▸ **INSTRUCTIONS TO FOLLOW**: Copy out the lines of the data below verbatim, starting with the line that contains "The width and height of the screenshot is (1170, 764)." and continuing through the line that contains "Action: coord(98,502)".

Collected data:
⁂

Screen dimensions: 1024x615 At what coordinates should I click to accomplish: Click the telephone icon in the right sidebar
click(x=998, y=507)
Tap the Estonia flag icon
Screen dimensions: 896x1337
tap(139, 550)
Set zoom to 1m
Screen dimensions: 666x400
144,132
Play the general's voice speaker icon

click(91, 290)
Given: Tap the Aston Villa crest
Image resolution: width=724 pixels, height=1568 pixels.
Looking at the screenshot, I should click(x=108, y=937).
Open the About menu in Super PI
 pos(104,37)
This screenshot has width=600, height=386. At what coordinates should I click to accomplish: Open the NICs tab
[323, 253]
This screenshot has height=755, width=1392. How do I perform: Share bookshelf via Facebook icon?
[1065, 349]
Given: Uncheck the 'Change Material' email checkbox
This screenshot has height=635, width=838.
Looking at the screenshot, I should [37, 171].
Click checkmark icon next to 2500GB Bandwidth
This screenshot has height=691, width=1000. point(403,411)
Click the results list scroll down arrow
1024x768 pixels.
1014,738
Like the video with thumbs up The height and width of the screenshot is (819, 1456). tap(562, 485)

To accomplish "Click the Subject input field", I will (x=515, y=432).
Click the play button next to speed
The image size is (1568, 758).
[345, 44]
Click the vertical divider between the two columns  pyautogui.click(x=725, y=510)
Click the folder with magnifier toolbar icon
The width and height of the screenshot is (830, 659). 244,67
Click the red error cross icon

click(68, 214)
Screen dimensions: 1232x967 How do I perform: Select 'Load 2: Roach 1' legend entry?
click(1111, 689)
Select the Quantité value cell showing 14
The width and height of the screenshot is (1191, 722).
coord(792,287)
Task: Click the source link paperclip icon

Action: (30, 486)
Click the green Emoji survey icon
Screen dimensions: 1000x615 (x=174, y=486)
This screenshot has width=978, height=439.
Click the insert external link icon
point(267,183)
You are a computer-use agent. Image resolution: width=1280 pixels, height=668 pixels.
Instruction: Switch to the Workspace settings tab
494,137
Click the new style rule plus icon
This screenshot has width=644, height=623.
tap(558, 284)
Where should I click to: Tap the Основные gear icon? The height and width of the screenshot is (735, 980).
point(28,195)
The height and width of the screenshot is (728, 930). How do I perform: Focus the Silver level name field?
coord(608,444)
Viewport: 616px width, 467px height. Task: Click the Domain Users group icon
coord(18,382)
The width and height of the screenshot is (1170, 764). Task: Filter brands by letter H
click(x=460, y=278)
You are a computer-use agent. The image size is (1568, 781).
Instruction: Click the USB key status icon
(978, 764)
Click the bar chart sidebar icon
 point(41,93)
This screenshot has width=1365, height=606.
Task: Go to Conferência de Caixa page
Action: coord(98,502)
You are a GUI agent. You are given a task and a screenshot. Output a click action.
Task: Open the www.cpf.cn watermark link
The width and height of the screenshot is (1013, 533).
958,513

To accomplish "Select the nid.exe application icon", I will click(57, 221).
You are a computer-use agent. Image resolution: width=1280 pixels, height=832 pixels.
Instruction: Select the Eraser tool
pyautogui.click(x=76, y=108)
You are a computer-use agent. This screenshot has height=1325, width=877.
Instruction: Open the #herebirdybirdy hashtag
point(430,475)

⁂

▸ **FINISHED ANSWER**:
The width and height of the screenshot is (1170, 764). Task: Filter brands by letter H
click(x=460, y=278)
You are a computer-use agent. The image size is (1568, 781).
Instruction: Click the USB key status icon
(978, 764)
Click the bar chart sidebar icon
 point(41,93)
This screenshot has width=1365, height=606.
Task: Go to Conferência de Caixa page
Action: coord(98,502)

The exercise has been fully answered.